HH: Servus Peter, danke dass du dir ein bisschen Zeit nimmst. Bei uns kam eure Scheibe Seein' Ain't Believin' ja prächtig an, wie zufrieden seid ihr selbst mit dem Album? Was war euch bei den Aufnahmen am wichtigsten?

Peter: Also wir sind zufrieden mit den Aufnahmen und denken, dass sich das Ergebnis hören lassen kann. Im Nachhinein jedoch fallen uns aber Dinge auf, die man hätte besser machen können... aber mit einem gewissen Abstand nach Abschluss der Aufnahmen geht uns das immer so... das muss auch so sein, wenn man sich weiter entwickeln will. Bei den Aufnahmen genossen wir einen Heimvorteil... d.h. wir produzierten alles selbst im eigenen Studio. Eine neutrale Beratung und Kompetenz in Sachen Soundgewand wäre sicherlich zusätzlich von Vorteil gewesen, andererseits war
es uns wichtiger, sich für die Takes - ohne dass dir jemand über die Schulter guckt - Zeit lassen zu können... dieser psychologische Vorteil lässt einen besser spielen...
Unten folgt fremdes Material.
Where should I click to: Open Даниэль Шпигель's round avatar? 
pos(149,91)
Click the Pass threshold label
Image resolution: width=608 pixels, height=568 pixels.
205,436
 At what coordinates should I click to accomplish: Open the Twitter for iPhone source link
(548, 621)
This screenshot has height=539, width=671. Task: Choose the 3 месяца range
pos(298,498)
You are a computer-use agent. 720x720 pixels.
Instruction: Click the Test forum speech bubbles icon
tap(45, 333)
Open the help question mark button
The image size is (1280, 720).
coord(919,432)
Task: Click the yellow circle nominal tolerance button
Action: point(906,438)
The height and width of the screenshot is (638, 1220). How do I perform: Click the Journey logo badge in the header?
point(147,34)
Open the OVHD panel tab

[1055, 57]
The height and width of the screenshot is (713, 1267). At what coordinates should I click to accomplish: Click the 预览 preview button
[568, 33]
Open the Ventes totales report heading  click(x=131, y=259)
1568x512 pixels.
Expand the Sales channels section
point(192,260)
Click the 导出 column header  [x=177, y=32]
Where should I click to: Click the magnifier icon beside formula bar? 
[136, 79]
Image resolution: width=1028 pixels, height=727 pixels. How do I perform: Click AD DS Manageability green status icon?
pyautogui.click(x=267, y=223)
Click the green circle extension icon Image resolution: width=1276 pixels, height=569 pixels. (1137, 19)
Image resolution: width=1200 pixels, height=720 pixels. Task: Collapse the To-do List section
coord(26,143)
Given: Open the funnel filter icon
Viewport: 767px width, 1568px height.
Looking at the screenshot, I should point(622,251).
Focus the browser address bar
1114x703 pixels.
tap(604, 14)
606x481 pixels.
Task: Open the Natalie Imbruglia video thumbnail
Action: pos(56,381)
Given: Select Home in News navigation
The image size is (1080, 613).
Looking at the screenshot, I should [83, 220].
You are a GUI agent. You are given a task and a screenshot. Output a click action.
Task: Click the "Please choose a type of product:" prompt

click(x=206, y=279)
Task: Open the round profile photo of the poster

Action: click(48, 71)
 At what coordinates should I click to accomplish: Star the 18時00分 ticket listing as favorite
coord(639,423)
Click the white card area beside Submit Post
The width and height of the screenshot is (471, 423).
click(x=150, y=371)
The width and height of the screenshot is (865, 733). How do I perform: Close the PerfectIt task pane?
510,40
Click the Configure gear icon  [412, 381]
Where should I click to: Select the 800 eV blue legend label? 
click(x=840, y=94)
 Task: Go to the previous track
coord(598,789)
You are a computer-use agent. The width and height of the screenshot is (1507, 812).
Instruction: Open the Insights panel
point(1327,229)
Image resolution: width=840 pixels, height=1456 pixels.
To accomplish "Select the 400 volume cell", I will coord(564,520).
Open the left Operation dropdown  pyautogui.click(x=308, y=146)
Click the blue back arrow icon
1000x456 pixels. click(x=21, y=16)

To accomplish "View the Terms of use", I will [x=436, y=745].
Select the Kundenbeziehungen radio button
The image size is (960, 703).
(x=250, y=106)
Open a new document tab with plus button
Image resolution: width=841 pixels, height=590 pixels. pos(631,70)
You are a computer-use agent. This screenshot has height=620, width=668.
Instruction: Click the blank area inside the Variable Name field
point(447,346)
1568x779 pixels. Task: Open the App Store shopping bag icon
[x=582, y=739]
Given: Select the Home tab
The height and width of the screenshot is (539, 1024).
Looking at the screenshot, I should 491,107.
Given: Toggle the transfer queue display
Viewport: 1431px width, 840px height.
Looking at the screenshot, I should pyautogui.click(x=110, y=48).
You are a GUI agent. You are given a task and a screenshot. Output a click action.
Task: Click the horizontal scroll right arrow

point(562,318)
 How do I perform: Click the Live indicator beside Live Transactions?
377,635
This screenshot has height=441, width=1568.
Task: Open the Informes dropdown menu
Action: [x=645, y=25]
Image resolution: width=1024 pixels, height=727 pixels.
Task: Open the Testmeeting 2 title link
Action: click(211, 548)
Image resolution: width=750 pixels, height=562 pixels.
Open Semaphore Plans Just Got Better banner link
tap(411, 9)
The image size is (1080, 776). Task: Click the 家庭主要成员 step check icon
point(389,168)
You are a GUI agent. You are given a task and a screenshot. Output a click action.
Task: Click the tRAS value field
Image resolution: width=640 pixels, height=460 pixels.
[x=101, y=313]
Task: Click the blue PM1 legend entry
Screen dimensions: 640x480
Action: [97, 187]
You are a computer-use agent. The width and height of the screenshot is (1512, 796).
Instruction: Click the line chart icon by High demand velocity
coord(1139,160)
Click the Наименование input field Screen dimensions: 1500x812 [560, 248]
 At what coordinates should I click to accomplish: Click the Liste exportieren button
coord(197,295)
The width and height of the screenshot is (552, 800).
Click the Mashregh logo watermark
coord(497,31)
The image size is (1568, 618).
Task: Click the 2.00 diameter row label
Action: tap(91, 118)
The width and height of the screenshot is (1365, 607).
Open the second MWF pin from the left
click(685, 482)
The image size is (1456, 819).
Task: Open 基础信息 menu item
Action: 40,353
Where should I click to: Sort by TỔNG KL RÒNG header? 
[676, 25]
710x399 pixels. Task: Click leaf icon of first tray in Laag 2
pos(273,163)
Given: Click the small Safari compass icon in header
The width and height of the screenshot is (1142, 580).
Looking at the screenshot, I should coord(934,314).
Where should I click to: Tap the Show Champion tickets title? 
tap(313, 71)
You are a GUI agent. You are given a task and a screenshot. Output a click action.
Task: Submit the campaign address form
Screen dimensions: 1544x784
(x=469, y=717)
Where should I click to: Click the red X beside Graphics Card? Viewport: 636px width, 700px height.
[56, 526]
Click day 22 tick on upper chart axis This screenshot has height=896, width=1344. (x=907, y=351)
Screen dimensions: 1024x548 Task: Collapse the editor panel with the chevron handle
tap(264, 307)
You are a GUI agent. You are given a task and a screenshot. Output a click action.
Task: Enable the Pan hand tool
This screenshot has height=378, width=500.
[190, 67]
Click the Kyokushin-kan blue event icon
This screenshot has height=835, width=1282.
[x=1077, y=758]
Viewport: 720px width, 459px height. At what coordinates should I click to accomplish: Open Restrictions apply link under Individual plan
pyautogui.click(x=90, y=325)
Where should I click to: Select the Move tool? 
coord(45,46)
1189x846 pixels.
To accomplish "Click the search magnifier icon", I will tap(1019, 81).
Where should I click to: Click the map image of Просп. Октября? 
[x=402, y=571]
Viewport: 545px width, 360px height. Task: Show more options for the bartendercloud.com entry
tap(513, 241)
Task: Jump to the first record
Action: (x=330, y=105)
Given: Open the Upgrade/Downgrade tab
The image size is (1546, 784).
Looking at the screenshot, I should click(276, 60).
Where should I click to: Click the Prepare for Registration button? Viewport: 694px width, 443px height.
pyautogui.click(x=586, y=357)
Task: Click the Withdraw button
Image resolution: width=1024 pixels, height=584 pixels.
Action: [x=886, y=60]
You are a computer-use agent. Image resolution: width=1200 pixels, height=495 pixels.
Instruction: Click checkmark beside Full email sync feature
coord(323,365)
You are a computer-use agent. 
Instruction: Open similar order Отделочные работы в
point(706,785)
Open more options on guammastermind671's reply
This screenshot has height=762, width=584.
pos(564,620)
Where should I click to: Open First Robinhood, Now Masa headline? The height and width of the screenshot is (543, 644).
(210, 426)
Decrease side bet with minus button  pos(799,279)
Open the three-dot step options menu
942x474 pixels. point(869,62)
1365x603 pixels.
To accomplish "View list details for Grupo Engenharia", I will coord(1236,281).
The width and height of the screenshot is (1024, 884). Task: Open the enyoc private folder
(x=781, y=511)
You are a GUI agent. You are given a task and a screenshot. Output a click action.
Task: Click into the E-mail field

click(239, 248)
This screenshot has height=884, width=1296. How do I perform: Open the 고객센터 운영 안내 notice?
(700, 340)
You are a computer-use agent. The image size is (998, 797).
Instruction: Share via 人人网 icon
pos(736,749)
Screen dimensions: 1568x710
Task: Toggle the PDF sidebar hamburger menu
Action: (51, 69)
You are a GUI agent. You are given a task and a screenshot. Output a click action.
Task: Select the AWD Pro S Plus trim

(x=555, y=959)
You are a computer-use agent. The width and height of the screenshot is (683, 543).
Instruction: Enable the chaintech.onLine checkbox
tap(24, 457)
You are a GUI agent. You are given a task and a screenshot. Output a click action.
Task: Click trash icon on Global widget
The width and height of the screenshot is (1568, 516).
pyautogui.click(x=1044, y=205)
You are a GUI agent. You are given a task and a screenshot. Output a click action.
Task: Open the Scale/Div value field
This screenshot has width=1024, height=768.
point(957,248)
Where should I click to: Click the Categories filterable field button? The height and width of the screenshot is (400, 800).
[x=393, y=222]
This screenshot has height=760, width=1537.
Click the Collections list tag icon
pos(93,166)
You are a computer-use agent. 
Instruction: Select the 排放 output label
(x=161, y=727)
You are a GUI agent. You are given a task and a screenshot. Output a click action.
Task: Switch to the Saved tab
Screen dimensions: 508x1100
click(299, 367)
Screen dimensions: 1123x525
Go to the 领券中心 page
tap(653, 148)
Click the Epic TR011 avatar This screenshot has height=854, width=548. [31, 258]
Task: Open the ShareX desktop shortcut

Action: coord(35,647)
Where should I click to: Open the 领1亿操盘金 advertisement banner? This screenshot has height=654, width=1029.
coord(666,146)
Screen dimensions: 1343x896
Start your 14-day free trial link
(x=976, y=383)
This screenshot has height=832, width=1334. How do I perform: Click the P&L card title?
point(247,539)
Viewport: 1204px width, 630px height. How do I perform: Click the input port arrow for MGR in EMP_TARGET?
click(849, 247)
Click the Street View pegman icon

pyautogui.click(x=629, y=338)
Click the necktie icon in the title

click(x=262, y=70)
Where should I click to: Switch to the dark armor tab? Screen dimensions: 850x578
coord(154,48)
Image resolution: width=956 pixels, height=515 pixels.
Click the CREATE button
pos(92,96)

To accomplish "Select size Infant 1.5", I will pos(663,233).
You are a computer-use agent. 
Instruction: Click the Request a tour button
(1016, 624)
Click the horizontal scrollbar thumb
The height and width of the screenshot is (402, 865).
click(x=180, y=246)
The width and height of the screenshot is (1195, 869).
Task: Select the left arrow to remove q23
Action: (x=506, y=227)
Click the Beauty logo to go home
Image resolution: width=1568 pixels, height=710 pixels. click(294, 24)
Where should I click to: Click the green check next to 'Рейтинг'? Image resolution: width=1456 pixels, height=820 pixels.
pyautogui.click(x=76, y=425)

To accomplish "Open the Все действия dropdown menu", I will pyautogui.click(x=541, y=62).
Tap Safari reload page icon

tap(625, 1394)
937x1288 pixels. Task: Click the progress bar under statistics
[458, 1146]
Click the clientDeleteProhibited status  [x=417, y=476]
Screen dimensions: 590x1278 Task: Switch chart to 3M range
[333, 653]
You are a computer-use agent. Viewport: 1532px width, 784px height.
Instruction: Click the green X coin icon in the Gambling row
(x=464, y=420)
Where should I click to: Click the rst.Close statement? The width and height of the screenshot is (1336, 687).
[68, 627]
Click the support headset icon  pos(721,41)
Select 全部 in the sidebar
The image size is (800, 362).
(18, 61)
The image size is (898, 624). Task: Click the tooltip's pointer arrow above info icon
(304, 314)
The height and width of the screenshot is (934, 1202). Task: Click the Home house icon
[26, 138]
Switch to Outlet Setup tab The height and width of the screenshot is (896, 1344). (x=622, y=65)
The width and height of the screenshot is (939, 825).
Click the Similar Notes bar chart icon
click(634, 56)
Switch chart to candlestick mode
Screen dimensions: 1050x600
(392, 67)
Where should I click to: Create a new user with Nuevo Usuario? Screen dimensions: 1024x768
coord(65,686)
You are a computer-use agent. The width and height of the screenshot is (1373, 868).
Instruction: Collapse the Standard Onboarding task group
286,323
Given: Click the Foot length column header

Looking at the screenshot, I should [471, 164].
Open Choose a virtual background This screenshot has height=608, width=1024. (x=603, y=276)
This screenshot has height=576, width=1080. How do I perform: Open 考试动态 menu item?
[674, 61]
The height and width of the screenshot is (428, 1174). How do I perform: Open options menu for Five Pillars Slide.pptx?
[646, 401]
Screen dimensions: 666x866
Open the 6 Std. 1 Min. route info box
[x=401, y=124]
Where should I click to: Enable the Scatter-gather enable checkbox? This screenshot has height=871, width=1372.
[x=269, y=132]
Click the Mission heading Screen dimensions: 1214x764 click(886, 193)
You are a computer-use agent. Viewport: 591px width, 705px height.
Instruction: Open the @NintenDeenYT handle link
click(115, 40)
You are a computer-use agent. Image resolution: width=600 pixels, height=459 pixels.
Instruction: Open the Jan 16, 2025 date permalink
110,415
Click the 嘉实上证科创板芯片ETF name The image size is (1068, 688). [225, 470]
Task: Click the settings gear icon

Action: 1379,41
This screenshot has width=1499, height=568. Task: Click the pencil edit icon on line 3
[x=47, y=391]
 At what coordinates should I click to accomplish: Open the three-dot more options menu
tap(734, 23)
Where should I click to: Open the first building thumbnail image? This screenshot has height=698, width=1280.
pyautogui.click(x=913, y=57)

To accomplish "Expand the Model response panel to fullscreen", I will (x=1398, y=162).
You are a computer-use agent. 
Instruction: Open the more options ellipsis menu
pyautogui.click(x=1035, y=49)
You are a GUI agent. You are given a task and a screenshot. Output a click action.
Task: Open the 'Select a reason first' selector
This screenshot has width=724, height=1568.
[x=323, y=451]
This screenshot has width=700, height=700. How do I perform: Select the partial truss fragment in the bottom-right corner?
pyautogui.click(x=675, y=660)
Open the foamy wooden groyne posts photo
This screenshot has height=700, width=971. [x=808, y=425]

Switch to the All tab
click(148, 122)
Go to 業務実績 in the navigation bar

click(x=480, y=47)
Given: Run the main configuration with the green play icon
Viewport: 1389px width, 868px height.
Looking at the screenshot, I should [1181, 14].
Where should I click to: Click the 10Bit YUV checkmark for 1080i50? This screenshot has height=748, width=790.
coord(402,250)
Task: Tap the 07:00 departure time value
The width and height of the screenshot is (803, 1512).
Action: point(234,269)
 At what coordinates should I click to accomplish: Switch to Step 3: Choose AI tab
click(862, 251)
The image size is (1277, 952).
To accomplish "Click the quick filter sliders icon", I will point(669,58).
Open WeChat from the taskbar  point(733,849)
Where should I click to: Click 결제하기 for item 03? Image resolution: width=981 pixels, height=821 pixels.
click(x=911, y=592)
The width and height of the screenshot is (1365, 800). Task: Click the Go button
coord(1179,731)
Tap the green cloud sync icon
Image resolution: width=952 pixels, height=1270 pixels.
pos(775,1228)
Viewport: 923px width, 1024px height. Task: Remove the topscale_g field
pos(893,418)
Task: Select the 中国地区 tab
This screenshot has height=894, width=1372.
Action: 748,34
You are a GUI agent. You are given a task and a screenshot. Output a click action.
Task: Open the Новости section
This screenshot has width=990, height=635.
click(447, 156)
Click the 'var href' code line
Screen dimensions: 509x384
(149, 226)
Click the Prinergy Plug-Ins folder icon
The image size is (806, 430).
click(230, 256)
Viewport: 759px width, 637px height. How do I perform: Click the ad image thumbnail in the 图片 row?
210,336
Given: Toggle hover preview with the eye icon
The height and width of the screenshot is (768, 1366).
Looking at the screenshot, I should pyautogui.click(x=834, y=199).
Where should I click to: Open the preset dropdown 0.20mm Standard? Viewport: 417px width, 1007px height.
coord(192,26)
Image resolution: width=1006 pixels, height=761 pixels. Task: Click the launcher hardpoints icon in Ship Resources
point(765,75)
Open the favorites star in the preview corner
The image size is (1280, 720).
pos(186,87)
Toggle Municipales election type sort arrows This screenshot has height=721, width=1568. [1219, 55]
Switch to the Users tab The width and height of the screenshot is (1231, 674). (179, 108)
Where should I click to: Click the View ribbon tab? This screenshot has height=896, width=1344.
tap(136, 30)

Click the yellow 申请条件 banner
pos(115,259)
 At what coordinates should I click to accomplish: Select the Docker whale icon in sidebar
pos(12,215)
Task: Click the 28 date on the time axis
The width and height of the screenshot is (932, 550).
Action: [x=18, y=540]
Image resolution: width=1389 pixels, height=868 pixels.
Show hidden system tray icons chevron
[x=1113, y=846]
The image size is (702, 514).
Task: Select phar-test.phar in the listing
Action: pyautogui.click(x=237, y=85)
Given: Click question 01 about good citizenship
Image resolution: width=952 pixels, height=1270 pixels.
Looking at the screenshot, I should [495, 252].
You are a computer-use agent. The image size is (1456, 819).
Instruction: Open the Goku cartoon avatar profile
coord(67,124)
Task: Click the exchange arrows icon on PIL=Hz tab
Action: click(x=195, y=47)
HH: Ihr spielt einen Sound, der sehr traditionell in den 80ern verwurzelt ist und z.B. stark an Dokken oder Cinderella erinnert. Wie populär ist das in der aktuellen Zeit? Was ist der wichtigste Markt für euch?

Peter: Ich glaube dass die Musik zeitlos ist, die wir spielen... wir hören gern alte Dokken-Scheiben, schwelgen in Erinnerungen und stellen aber auch fest, dass
andere Bands dies gleich tun... d.h. AC/DC werden über kurz oder lang von z.B. Airbourne abgelöst und haben alte und junge Hasen in ihrer Fangemeinde. Da erübrigt sich dann die Frage nach Innovation genau wie die Wichtigkeit der
neuen Rechtschreibreform oder so... Wichtig ist, dass du in dem Moment auf der Bühne wirklich das lebst, was du tust... und das honorieren die Leute.
Solange sich das gut anfühlt, ist auch das Alter dabei nebensächlich. Auch schlechtere Reviews über uns können da nichts dran ändern...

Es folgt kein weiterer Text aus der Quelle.